20 Jan InsideWis: Once just a dream, digital healthcare data yielding tangible results
In the late summer of 2021, a report by the Epic Health Research Network concluded that children who live in housing built before 1978 or in poor households were in greater risk of harmful exposure to lead, mainly through water or paint. That wasn’t a news flash by itself, given that many people were familiar with the recent water crisis in Flint, Mich., which centered on lead contamination.
But the study didn’t stop there. Using 5.6 million blood-lead tests from children born between 2014 and 2020, researchers at Verona-based Epic drilled even deeper into the data, generating a “hot spot” map that revealed locations by zip code in all 50 states where participating health systems provided anonymous data.

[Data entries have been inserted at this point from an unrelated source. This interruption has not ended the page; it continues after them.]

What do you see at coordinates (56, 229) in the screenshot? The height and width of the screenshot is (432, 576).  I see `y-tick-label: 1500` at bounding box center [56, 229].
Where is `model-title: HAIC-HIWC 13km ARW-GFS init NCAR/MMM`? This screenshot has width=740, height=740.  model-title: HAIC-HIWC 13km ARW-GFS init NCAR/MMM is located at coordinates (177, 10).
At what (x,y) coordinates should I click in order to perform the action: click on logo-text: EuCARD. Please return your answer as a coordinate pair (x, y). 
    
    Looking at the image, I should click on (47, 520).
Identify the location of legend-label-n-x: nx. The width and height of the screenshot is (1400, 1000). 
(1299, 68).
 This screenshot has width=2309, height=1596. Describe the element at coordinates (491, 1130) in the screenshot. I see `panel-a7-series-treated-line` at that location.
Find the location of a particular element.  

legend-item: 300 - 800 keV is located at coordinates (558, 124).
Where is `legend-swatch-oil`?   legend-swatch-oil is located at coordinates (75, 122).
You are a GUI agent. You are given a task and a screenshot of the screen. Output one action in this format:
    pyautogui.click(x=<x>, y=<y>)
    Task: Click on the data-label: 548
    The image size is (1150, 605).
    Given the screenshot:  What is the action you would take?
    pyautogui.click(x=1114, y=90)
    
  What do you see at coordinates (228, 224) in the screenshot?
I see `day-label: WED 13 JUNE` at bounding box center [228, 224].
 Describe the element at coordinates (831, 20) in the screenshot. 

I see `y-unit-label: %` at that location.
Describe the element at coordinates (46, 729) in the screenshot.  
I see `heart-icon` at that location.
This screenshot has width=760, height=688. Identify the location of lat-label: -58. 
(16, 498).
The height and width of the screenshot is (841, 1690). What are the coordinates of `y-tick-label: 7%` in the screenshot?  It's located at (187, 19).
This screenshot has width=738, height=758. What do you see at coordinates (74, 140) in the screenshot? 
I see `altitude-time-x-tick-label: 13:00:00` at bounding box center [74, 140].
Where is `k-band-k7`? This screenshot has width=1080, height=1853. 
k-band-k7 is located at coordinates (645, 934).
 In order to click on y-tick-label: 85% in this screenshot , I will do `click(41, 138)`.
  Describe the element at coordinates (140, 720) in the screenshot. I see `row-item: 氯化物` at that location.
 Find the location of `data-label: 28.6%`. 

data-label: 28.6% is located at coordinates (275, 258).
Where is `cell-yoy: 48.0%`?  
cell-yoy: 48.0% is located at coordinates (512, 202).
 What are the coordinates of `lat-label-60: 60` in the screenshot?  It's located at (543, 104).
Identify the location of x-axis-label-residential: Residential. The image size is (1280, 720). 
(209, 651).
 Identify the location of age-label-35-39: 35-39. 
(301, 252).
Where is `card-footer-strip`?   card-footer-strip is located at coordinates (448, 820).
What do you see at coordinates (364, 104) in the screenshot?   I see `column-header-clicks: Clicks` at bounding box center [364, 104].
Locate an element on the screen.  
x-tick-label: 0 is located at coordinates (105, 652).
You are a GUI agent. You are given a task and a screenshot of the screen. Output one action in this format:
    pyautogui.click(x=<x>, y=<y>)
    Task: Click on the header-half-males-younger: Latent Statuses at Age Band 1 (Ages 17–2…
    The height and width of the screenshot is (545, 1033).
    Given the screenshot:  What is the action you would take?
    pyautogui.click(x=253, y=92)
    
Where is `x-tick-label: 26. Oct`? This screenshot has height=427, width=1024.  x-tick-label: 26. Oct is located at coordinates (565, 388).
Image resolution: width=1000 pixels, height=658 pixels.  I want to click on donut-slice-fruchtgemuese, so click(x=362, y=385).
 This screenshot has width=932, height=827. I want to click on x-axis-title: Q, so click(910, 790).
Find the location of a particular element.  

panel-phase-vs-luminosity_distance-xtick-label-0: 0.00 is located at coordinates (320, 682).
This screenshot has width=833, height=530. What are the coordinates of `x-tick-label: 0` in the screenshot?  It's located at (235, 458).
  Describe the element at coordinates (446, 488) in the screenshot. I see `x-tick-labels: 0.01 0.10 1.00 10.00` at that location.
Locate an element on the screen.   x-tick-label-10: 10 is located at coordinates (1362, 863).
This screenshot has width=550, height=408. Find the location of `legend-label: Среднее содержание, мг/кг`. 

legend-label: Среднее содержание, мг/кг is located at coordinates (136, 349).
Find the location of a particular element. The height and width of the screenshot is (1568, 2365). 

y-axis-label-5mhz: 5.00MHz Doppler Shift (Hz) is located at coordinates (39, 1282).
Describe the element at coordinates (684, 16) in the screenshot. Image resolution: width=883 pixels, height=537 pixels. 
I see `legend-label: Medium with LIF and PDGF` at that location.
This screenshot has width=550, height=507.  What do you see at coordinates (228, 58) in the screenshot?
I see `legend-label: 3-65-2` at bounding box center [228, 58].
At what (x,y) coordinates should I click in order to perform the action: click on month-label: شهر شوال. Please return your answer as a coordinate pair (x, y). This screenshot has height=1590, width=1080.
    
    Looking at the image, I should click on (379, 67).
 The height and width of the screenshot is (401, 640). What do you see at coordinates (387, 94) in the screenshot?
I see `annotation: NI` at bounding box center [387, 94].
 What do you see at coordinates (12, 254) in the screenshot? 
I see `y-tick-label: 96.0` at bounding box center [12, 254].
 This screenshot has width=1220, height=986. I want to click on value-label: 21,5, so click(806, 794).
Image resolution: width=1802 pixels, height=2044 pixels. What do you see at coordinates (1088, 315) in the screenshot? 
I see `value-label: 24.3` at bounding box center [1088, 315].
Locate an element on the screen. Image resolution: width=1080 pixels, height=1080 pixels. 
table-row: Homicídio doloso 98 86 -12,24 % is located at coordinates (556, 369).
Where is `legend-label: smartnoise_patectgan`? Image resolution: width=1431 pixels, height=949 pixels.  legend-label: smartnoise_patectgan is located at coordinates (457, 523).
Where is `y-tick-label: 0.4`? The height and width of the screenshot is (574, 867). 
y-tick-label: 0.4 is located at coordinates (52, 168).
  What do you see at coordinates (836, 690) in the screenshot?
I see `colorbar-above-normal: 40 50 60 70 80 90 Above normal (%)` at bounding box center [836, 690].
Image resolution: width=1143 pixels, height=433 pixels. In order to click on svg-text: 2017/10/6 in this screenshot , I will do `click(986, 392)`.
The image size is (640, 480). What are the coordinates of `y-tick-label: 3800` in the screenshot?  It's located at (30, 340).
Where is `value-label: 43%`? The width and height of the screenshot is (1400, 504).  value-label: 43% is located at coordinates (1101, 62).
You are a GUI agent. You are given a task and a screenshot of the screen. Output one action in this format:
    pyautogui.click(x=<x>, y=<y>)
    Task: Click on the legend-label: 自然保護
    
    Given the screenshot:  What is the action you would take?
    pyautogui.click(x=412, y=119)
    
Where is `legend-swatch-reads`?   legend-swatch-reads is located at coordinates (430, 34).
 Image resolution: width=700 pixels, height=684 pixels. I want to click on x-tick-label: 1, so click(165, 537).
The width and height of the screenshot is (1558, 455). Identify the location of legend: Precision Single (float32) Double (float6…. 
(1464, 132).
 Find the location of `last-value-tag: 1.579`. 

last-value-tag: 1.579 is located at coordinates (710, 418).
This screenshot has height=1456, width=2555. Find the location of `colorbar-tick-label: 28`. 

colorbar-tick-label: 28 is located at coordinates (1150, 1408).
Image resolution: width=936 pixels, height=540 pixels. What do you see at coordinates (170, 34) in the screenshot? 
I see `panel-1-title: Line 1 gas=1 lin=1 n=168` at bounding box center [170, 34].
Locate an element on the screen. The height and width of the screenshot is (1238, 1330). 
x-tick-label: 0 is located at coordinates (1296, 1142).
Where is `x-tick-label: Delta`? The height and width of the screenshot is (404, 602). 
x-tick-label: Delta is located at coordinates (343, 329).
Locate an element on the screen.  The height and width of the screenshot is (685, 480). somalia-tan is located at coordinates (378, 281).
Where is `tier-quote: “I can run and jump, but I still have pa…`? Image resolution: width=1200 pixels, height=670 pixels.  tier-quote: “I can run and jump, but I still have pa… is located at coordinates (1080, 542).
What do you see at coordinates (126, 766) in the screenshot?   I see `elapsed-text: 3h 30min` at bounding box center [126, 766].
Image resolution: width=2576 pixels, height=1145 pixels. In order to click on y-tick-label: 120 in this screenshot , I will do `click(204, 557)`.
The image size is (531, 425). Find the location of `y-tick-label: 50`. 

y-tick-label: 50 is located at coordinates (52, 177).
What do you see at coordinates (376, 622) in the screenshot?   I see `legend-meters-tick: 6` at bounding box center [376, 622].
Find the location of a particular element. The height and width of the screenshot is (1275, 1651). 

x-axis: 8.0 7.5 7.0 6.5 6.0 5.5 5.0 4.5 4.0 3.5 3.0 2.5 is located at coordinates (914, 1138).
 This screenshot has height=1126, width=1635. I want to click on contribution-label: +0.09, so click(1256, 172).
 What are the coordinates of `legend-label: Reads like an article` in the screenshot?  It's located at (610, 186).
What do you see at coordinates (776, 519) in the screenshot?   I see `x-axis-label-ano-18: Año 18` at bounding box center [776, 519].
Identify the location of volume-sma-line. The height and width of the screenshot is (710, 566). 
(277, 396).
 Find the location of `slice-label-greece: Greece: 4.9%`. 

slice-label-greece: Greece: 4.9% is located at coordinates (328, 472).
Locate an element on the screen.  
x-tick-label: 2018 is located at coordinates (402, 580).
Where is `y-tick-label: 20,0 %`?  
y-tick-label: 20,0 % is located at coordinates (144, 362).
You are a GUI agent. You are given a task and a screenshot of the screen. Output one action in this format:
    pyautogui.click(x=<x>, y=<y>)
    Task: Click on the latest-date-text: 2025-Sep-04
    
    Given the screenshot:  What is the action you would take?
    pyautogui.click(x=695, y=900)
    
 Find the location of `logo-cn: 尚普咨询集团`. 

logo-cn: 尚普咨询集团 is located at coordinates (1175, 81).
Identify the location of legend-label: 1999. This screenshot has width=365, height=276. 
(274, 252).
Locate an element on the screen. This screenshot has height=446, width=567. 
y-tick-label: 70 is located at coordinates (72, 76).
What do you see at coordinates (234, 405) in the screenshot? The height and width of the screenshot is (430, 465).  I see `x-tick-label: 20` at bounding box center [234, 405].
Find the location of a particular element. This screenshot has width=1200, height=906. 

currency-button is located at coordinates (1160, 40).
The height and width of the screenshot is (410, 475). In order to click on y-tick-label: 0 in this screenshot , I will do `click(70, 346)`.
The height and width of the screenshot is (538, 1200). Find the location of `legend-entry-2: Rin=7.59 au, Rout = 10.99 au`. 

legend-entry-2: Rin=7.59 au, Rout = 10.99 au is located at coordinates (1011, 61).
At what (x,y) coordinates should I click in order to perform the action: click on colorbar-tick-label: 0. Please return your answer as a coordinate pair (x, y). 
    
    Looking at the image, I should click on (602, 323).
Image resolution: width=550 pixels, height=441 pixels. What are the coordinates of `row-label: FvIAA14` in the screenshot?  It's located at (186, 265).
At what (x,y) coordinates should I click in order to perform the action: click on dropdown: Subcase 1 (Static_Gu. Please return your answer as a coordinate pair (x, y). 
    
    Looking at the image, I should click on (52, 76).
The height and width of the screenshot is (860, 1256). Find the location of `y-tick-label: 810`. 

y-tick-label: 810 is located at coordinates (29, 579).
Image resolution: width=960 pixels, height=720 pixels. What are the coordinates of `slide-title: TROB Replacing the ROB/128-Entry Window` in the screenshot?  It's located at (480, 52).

With 16 locations in Ohio alone showing high percentages of children with elevated lead levels – including one county exceeding 30% — the report caught the attention of the Cleveland Clinic, one of the nation’s leading health systems. Because Cleveland Clinic is among many Epic customers that contribute data to the Epic Health Research Network, it was able to conduct a deeper dive using the national data.
On Jan. 13, Cleveland Clinic, city government officials and many others announced a combined $67 million contribution to make Cleveland homes lead-safe, surpassing the Lead Safe Cleveland Coalition’s five-year goal to raise $99.4 million for remediation efforts. The total now exceeds $100 million in public and private support. That outpouring is understandable, given that 12 of the top 30 U.S. hotspots were in Cleveland alone.
That’s just one example of how the digital health records and other health information technologies are making a difference in the lives of millions of Americans.
The Epic Health Research Network is essentially a consortium of company customers who choose to contribute de-identified data on a mix of health issues that could stand to benefit from more study.